Engine oil is a fundamental component in any internal combustion engine, serving multiple functions beyond simple lubrication. It creates a separating film between moving parts like pistons and cylinder walls, which minimizes friction and prevents direct metal-to-metal contact that would cause rapid wear. The oil also functions as a coolant, absorbing heat from hot engine surfaces and carrying it away to the oil pan or a cooler. Maintaining the correct oil flow, or viscosity, is paramount for this protective function across the wide temperature range an engine experiences. For this reason, multigrade oil has become the universally accepted standard for nearly all modern automotive applications.
Defining Multigrade Engine Oil
Multigrade engine oil is formulated to perform like a thin oil when the engine is cold and a thicker oil when the engine reaches its full operating temperature. This dual functionality is a direct answer to the limitations of older single-grade oils, which were only designed to meet one viscosity requirement. A single-grade oil that was thin enough for cold weather starting would become too thin to protect the engine once it was hot. Conversely, a single-grade oil thick enough for high operating temperatures would be too viscous to circulate properly during a cold start, leading to excessive wear. The ability to meet two distinct viscosity criteria across a wide temperature spectrum is precisely what defines a lubricant as “multigrade.”

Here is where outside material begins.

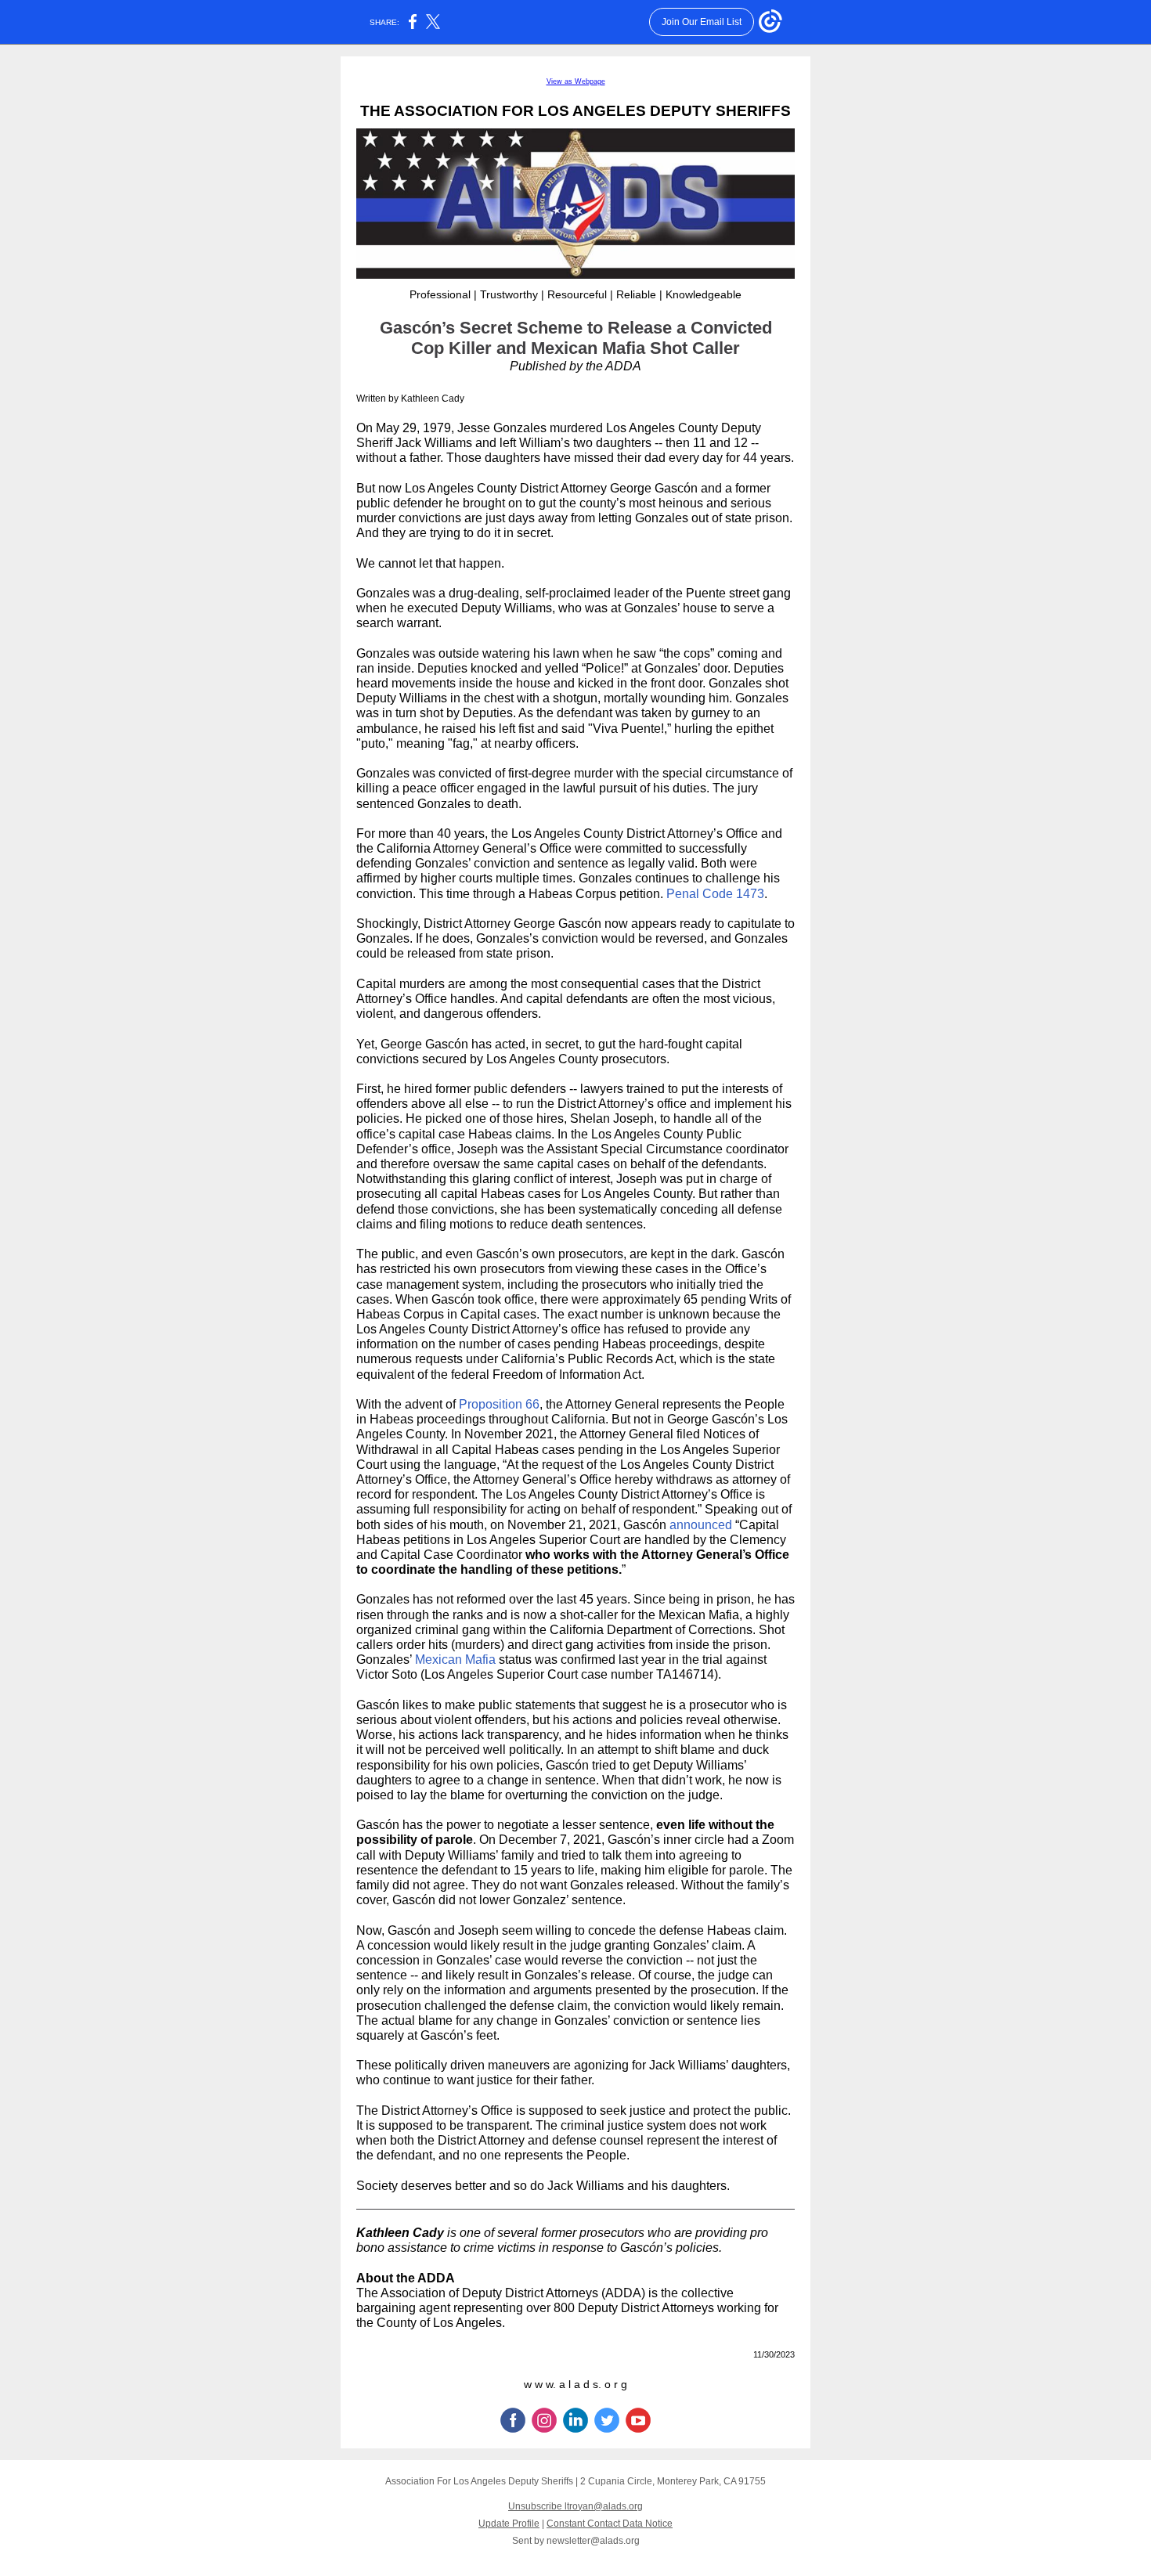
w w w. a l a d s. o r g (575, 2384)
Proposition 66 (499, 1404)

Interpreting the Viscosity Ratings
The Society of Automotive Engineers (SAE) developed the standardized system used to rate these multigrade oils, which appears on the label as a pair of numbers separated by the letter ‘W’, such as 5W-30. The first number, followed by the ‘W’, indicates the oil’s cold-temperature performance, where ‘W’ stands for Winter. This number relates to the oil’s low-temperature viscosity and pumpability, which is measured at extremely cold temperatures, sometimes as low as -35°C, to ensure the oil flows quickly to all engine components during startup. A lower number here means the oil is thinner in the cold, reducing drag on the starter motor and providing faster lubrication to reduce wear.
The second number, appearing after the dash, signifies the oil’s viscosity when the engine is at its normal operating temperature, typically measured at 100°C. This number represents the oil’s resistance to flow when hot, which directly relates to the strength of the protective oil film between moving parts. A higher second number indicates a thicker oil film at high temperatures, offering greater protection under high load or severe heat conditions. Engine oil manufacturers also test a more stringent High-Temperature/High-Shear (HTHS) viscosity at 150°C to ensure the oil film does not break down in the tightest, hottest areas of the engine, such as the bearings.
Identifying Common Oil Grades
The most frequently used multigrade oil grades in passenger vehicles reflect the industry-wide shift toward lower viscosities for improved fuel economy. A 5W-30 is a very common grade, offering a good balance of cold-start protection and high-temperature film strength, which makes it suitable for a wide variety of climates and engines. Newer, highly efficient engines often specify a 0W-20 grade, which is exceptionally thin at cold temperatures and provides minimal internal friction, helping the vehicle meet stringent fuel economy standards. Grades like 10W-40 are still widely available, but they are more commonly used in older vehicles or those with higher mileage where a slightly thicker hot viscosity may be desired to help maintain oil pressure.
The Mechanism of Temperature Stability
The ability of multigrade oil to maintain its viscosity across a broad temperature range is achieved through the use of polymeric additives called Viscosity Index Improvers (VIIs). These are long-chain polymer molecules that are blended into a base oil that is naturally thin. At low temperatures, these polymer molecules coil up tightly, allowing the oil to flow with the base oil’s low viscosity. However, as the temperature of the oil increases, the VII polymer chains begin to uncoil and expand into larger structures. This physical change in the polymers restricts the movement of the surrounding oil molecules, which effectively counteracts the natural tendency of the base oil to thin out excessively when heated. This mechanism allows the oil to maintain the necessary film thickness for protection at high operating temperatures while still ensuring easy flow during a cold start.